(What needs to be done)
Extend the news article about RIT's COVID-19 testing plans, picking up right after its final sentence.

(Study text)
══════════
RIT to offer departure COVID-19 testing before break; additional testing ramps up next semester
President Munson says pooled saliva tests will be analyzed on campus for quicker results
A. Sue Weisler
Rochester Institute of Technology President David Munson said voluntary, free COVID-19 testing will be made available to a few thousand students prior to their departure for Thanksgiving break to help prevent the possible spread of the virus to their families and local communities.
“I’m one who believes we have a responsibility to the bigger community and to the families of our students,” he said Wednesday in his latest “Ask Munson” series on WITR-FM (89.7). “The last thing we want to do is have outbreaks on our campus and then feed that into our local community or back to your families. So we’re doing our very best not just to keep our campus safe, but the wider world safe.”
RIT has a limited supply of COVID tests for students who need a test before leaving for the Thanksgiving break.
Students leaving for Thanksgiving break should visit the “end of semester” link on the RIT Ready website where a checklist for students will address everything needed to be done prior to their departure, and before they return to campus.
Munson also said new COVID testing procedures involving pooled saliva tests, with processing done on campus so that results can be known in a matter of hours, will ramp up when spring semester resumes Jan. 25. The saliva tests will be in addition to wastewater testing that has helped identify infection before it is symptomatic, and individual swab tests that have been given to RIT students and analyzed by the Broad Institute of MIT and Harvard laboratories in Boston, which yields results in 48-72 hours.
“We wanted something that was even a little faster, and something that would detect the virus at an even earlier stage,” Munson said. Any students identified as positive from the pool of a saliva test will be placed in isolation and then be required to complete a diagnostic test. That test will be sent out of town and take a few days before results will be available.
══════════
(Supplied material)
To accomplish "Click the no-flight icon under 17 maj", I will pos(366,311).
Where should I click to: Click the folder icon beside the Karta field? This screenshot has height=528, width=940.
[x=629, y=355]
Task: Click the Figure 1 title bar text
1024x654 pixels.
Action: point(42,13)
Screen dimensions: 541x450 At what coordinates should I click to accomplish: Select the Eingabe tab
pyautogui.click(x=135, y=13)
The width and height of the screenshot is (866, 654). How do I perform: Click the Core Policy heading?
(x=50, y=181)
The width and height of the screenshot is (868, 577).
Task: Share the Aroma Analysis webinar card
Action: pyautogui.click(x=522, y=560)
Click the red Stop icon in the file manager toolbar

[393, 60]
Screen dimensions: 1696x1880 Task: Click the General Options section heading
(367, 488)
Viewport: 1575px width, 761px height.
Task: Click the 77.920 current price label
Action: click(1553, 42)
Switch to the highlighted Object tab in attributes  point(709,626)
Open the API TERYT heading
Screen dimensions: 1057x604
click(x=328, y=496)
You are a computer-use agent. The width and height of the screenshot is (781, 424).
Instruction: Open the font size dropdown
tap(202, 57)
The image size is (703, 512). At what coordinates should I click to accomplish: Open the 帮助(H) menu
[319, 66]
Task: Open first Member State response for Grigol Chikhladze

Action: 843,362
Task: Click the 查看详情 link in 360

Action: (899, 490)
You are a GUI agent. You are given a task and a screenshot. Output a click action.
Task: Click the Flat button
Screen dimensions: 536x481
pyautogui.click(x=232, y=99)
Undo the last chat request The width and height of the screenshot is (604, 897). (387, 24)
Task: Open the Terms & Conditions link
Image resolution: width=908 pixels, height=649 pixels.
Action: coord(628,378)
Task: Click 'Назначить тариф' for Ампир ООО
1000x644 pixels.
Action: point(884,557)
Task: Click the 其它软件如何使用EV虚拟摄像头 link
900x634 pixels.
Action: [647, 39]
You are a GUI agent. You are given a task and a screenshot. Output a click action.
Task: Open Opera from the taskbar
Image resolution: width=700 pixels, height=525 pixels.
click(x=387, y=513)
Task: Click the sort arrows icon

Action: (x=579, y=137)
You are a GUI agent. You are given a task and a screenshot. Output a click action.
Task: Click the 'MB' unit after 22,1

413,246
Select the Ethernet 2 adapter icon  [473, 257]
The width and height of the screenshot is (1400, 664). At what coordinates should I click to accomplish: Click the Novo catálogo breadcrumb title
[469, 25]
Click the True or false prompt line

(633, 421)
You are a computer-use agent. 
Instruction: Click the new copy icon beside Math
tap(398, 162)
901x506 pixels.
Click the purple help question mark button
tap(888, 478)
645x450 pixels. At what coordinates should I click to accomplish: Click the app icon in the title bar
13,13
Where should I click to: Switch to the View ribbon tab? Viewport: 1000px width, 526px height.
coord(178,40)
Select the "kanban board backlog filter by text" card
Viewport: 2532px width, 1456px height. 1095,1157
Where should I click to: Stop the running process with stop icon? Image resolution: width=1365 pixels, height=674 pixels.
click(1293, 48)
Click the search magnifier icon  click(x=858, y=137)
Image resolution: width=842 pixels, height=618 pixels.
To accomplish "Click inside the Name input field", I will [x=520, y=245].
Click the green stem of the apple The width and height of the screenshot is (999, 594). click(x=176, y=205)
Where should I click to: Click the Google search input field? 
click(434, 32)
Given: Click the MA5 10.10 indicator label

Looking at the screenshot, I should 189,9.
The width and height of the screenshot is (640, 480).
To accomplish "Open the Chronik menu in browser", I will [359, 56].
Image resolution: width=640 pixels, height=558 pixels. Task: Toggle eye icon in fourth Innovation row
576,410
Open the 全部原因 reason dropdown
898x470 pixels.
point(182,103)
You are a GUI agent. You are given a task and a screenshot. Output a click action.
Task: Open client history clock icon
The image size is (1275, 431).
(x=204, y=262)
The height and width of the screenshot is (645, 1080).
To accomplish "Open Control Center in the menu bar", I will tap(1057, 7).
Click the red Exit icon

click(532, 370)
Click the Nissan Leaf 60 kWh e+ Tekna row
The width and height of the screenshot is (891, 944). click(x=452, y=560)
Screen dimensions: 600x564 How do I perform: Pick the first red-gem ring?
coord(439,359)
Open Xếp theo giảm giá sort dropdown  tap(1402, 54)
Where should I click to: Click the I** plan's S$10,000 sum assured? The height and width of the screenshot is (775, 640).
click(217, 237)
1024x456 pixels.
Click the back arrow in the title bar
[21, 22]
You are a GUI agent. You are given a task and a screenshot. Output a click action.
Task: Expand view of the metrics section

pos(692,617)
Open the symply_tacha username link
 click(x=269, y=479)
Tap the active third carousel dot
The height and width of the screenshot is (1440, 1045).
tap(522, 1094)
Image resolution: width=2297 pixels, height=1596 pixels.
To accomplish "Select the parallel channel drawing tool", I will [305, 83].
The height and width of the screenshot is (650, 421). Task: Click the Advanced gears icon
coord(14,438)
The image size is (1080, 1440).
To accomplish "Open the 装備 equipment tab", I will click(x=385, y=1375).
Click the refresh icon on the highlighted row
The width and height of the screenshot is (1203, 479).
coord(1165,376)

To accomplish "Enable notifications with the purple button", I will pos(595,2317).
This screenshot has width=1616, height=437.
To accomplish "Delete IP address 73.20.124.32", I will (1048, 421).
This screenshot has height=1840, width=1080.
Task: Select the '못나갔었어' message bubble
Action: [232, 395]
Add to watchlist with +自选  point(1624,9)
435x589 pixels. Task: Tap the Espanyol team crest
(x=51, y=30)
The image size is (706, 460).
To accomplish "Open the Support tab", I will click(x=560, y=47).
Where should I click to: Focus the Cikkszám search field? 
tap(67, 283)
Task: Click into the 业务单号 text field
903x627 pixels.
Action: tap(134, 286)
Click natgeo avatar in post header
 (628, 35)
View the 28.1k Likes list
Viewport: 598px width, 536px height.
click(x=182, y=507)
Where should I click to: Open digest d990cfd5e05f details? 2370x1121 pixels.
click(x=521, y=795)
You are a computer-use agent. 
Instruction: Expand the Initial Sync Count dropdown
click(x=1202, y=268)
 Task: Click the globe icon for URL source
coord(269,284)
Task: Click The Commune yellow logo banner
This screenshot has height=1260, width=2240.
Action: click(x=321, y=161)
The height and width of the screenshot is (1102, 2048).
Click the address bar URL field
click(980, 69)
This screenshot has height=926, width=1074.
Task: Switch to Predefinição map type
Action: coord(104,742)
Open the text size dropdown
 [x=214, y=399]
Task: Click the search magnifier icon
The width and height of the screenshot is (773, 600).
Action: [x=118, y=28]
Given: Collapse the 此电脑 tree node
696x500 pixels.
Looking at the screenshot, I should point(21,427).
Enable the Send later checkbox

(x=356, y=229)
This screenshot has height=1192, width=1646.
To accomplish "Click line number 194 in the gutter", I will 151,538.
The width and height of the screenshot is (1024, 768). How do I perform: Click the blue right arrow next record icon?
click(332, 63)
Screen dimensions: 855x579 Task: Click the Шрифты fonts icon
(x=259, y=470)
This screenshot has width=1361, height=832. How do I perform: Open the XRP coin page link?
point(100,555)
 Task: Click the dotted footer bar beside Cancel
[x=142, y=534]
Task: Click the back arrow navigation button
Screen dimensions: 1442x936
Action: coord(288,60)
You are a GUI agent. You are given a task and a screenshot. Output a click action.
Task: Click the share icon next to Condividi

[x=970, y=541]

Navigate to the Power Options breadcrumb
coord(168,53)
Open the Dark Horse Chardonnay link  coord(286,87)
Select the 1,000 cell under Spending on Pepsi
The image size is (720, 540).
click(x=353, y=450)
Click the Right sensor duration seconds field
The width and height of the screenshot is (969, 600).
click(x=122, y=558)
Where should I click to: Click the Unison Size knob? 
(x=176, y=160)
══════════
(Answer to the exercise)
Although RIT’s alert level has recently risen to Orange—reflecting an increase in positive COVID cases on campus and in the community—Munson is hopeful that the campus will remain open for fall classes if everyone remains vigilant and takes the suggested precautions of wearing masks, practicing distancing, and washing hands frequently.
“We’ve had a couple of rough days within the last week or so,” he said. “We’d like to be living in our own little bubble, but a majority of our students are living off campus. We interact with the community, we go to restaurants. In the last two weeks we’ve had more positive cases among students, faculty and staff than we’ve had in the prior weeks since Aug. 19. We just have to buckle down and finish this semester strong.”
There have been no big outbreaks due to RIT students attending large parties.
“Instead, it is a lot of social gatherings, maybe a few buddies watching a football game together and they take the liberty of removing their mask for a few hours. They figure they’re all close friends, and they’re all trying to be safe in their bubble. But your bubble really isn’t in your complete universe of friends. Your bubble is the very small set of people that you share air with every day,” he said.
Looking forward, Munson said additional in-person classes —more than 1,000 courses—are being offered in the spring semester.
“We are not seeing virus transmission within the classroom,” he said. “We polled the student body and what we learned was that some students wanted to see more in-person classes, and some were happier with online classes. But the students were much happier with synchronous online rather than asynchronous because they wanted to be in a live class where they could ask questions.”
He said it isn’t known yet whether Imagine RIT will be in-person or partially in-person on May 1, or whether it will be entirely virtual.
“We will have Imagine RIT one way or the other,” he said. “We’ve got plenty of time to plan for it. We will get it done, but it’s too early to know whether we will have Imagine either in-person or partially in-person.”
The same is true for commencement.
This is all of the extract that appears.